To do:
Using the records below, transcribe word for word the stretch from the line that contains "The height and width of the screenshot is (312, 849)." through the line that contains "226x148 pixels.", both end lines included, and nothing else.

::: Data to use

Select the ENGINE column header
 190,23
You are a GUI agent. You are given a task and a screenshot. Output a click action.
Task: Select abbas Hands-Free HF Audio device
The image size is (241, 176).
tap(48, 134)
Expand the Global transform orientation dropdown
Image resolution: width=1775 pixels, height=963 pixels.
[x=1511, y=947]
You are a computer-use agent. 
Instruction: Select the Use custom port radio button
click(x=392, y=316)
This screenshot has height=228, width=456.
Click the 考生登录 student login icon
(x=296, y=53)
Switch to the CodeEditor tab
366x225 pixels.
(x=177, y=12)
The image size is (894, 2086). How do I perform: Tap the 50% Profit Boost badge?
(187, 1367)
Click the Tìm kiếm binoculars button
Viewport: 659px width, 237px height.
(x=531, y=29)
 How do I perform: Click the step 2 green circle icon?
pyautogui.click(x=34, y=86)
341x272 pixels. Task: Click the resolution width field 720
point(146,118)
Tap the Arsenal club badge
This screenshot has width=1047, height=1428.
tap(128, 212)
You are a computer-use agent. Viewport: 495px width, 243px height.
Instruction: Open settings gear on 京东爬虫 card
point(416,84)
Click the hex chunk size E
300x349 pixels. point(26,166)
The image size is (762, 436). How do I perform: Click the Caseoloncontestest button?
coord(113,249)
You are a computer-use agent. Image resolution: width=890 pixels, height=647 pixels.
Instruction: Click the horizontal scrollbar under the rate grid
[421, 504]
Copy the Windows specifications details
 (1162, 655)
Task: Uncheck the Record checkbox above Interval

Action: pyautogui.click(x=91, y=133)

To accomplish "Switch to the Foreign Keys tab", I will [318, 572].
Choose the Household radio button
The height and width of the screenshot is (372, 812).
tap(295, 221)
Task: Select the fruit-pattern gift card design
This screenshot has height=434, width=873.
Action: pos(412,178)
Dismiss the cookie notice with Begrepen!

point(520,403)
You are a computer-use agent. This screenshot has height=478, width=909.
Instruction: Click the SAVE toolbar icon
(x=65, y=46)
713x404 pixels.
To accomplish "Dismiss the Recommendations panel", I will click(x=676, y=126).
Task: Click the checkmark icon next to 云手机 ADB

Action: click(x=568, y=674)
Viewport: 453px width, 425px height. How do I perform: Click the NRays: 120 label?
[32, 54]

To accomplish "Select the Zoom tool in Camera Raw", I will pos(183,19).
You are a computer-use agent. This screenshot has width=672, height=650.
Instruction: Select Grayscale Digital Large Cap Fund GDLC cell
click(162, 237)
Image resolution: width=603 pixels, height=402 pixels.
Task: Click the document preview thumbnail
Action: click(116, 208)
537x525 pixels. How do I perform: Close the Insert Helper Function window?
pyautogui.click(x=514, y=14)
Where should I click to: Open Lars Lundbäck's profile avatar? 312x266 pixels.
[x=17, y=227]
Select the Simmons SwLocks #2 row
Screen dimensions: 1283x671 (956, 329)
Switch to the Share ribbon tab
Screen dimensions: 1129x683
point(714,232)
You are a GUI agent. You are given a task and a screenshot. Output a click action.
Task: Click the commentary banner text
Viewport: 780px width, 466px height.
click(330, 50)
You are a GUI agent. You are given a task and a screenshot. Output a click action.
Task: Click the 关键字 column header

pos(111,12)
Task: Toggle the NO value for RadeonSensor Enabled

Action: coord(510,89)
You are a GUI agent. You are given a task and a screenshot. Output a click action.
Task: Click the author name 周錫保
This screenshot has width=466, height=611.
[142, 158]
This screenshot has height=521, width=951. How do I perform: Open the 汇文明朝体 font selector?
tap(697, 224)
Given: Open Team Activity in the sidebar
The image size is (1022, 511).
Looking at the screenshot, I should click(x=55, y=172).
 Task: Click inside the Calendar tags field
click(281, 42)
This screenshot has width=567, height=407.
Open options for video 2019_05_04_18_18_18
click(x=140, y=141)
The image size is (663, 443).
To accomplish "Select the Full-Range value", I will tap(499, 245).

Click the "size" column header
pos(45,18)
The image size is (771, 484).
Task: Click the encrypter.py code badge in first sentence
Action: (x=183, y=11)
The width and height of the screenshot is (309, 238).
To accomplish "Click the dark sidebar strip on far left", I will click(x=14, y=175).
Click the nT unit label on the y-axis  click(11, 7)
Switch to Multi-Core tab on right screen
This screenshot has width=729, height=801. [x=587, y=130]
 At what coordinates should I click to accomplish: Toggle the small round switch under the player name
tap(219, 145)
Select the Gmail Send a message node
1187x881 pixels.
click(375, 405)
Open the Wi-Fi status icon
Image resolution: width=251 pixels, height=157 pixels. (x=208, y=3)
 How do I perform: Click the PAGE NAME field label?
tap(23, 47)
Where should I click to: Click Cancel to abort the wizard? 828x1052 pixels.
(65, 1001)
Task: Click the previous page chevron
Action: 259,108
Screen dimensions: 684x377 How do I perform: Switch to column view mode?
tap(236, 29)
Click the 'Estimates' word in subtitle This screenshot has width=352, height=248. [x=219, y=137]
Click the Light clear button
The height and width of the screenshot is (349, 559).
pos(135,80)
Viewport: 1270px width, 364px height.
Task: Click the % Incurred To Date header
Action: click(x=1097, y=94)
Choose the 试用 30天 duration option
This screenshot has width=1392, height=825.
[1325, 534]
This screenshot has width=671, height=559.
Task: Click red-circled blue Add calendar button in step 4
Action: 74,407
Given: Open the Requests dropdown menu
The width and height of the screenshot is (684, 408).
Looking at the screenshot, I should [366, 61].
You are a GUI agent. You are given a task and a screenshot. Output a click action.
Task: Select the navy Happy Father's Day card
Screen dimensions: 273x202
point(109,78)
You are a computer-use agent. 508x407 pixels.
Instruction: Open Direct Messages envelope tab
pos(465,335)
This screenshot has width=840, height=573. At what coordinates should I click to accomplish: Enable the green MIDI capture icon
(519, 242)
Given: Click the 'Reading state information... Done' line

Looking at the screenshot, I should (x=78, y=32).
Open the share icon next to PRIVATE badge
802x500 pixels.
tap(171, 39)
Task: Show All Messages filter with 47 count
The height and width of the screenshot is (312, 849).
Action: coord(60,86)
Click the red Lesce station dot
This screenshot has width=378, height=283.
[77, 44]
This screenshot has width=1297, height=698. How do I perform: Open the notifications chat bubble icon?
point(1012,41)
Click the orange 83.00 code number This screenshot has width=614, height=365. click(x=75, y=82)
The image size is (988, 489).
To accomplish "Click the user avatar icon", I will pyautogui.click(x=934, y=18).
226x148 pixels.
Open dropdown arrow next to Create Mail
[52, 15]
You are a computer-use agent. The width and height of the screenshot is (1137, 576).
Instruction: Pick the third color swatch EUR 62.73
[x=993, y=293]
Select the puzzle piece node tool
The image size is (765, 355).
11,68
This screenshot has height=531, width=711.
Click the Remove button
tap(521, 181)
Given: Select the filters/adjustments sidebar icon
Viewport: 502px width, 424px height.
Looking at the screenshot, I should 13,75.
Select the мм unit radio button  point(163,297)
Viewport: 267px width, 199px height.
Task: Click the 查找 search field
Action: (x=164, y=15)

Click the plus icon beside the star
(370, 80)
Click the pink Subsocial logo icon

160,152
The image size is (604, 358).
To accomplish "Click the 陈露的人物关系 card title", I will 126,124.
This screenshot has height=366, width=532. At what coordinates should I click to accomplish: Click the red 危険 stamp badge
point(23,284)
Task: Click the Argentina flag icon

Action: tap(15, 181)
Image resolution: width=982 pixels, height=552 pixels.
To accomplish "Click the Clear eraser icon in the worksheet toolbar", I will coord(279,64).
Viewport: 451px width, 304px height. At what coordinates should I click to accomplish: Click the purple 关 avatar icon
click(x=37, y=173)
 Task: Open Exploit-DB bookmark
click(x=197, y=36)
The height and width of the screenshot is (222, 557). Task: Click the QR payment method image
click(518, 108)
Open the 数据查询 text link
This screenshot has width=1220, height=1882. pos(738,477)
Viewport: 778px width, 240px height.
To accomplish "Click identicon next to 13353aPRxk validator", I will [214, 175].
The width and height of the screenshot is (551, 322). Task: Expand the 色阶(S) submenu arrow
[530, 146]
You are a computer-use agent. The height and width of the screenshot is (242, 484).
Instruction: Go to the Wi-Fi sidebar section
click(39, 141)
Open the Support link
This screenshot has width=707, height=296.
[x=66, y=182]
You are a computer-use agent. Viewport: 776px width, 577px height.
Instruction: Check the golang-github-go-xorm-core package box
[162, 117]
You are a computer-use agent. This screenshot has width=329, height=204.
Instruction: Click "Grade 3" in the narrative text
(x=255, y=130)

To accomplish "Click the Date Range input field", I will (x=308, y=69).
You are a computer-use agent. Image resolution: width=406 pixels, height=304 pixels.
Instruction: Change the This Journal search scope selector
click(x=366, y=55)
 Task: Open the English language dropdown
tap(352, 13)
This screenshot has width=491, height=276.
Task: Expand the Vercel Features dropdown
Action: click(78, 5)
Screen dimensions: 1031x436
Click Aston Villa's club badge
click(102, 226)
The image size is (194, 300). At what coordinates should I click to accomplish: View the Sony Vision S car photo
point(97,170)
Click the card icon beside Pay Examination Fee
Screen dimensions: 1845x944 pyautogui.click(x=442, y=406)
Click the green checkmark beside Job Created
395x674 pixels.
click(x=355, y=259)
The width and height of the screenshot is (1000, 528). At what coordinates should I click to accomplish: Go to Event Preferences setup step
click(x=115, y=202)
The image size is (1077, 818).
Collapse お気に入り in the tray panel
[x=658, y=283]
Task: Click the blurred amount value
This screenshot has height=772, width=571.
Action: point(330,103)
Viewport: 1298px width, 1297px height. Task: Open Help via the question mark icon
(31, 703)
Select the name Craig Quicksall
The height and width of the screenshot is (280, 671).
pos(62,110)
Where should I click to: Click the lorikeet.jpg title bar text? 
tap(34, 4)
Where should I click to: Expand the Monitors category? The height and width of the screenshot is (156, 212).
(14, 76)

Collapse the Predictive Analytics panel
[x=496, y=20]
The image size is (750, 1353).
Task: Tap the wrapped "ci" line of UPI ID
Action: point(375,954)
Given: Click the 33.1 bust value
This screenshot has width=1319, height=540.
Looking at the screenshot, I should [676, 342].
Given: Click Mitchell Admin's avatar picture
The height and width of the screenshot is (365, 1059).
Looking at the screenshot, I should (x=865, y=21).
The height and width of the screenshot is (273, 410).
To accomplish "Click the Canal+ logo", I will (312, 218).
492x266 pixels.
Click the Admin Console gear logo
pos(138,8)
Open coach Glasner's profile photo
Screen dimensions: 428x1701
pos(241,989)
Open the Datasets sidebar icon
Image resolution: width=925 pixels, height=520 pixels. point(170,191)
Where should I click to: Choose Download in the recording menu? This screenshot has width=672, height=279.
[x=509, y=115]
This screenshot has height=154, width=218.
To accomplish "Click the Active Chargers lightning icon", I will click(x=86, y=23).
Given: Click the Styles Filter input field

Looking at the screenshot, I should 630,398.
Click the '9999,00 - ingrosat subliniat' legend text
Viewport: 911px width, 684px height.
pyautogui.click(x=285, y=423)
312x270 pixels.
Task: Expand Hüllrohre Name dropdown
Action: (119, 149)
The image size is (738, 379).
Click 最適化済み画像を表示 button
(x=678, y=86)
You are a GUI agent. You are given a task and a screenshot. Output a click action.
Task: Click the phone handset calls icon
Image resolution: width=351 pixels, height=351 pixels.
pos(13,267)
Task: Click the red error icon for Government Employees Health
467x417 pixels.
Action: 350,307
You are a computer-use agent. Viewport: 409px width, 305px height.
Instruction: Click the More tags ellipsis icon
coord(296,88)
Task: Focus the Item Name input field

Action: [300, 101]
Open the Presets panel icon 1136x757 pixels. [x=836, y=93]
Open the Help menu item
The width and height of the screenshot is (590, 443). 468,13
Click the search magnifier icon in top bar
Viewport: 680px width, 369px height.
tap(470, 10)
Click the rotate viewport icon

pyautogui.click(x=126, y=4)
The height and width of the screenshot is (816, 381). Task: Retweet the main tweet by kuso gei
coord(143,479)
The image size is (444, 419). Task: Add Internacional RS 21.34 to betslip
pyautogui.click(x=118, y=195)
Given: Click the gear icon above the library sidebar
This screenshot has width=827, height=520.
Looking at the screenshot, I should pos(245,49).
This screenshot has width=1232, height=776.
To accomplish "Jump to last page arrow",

::::::

Solution below:
The height and width of the screenshot is (312, 849).
Action: coord(60,86)
Click the red Lesce station dot
This screenshot has width=378, height=283.
[77, 44]
This screenshot has width=1297, height=698. How do I perform: Open the notifications chat bubble icon?
point(1012,41)
Click the orange 83.00 code number This screenshot has width=614, height=365. click(x=75, y=82)
The image size is (988, 489).
To accomplish "Click the user avatar icon", I will pyautogui.click(x=934, y=18).
226x148 pixels.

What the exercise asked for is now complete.